James J. Martin (1916–2004) was an American historian and author known for espousing Holocaust denial in his works. He is known for his book, American Liberalism and World Politics, 1931–1941 (1964). Fellow Holocaust denier Harry Elmer Barnes called it "unquestionably the most formidable achievement of World War II Revisionism."[1] [2]
After a teaching career at Northern Illinois University, San Francisco State College, and Deep Springs College, he took a job teaching at Robert LeFevre's Rampart College, assuming it would be a full-time job. This was not the case as Rampart College was not yet really a college but only a series of workshop/lectures on libertarian political economy. That led to an eventual falling out between Martin and LeFevre[3] when Rampart College went out of business three years after Martin was hired, with Martin charging LeFevre with a breach of his five-year contract.[4]
Martin, a disciple of Holocaust revisionist Harry Elmer Barnes, "lacked his mentor's prestige and reputation but had important contacts in the libertarian right", according to the historian John P. Jackson Jr.[5] In the 1950s and 1960s, Barnes and Martin corresponded about how to "debunk" the number of six million Jews murdered in the Holocaust.

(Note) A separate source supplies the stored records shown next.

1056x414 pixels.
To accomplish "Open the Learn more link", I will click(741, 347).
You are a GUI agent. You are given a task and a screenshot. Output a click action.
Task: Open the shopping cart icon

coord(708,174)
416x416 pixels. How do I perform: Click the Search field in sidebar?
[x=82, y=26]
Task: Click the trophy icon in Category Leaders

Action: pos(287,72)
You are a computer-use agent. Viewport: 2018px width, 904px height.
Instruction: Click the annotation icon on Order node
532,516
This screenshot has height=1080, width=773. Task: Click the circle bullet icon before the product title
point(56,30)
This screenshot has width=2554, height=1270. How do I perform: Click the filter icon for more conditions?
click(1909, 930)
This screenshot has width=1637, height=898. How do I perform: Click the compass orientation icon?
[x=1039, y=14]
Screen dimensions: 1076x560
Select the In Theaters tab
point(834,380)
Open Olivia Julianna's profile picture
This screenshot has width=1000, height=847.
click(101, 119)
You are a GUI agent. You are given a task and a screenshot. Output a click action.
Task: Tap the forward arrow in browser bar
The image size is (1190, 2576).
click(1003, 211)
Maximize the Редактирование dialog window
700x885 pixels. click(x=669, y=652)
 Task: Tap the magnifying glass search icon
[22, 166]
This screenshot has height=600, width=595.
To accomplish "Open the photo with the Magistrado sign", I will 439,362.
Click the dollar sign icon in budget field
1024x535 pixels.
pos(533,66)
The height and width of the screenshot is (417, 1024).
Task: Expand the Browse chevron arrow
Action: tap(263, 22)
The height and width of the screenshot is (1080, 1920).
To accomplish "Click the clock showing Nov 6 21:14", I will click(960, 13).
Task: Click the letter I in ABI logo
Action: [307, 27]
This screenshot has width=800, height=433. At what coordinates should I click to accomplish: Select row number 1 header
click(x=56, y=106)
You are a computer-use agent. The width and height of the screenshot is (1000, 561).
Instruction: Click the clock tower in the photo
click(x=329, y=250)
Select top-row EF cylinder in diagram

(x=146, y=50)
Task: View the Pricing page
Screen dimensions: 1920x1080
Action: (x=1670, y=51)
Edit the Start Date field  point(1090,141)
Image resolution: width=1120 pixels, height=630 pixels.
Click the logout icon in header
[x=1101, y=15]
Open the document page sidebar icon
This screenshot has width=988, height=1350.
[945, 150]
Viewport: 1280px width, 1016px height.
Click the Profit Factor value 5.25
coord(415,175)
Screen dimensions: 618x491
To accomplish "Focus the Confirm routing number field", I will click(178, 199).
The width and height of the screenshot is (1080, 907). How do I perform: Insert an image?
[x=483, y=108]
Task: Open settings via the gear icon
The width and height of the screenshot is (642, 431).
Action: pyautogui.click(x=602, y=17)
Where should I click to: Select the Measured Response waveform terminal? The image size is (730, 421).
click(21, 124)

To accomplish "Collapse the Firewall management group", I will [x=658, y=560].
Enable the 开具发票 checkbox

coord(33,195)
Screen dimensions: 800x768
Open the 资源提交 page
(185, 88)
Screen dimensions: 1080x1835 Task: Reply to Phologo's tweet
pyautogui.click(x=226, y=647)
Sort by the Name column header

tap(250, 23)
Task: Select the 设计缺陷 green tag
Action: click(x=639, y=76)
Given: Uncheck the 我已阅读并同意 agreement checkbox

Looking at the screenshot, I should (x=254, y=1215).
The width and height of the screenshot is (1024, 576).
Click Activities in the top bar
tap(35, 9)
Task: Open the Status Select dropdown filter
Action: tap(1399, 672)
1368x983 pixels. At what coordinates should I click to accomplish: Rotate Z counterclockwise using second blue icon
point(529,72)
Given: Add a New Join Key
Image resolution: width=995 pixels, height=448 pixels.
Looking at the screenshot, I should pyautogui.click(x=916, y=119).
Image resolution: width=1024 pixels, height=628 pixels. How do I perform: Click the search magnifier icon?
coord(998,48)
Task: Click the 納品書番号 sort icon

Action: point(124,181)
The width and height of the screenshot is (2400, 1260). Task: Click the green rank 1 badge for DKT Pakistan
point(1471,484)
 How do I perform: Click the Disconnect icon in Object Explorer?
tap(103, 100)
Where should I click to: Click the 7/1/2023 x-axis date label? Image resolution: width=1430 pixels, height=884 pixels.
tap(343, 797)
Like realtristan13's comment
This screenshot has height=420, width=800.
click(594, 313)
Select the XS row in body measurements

From 1979, Martin began to associate with the Institute for Historical Review (IHR), a Holocaust denial group, writing for the IHR journal, The Journal of Historical Review. Brian Doherty notes in Radicals for Capitalism: "Martin, in his attempt to adjust standard historical understandings of war and war guilt, shifted into questioning the veracity of standard anti-German atrocity stories, including the standard details of the Holocaust", calls it an "unfortunate shading over into Hitler apologetics", and that Martin stated as early as 1976 "I don't believe that the evidence of a planned extermination of the entire Jewish population of Europe is holding up."[6]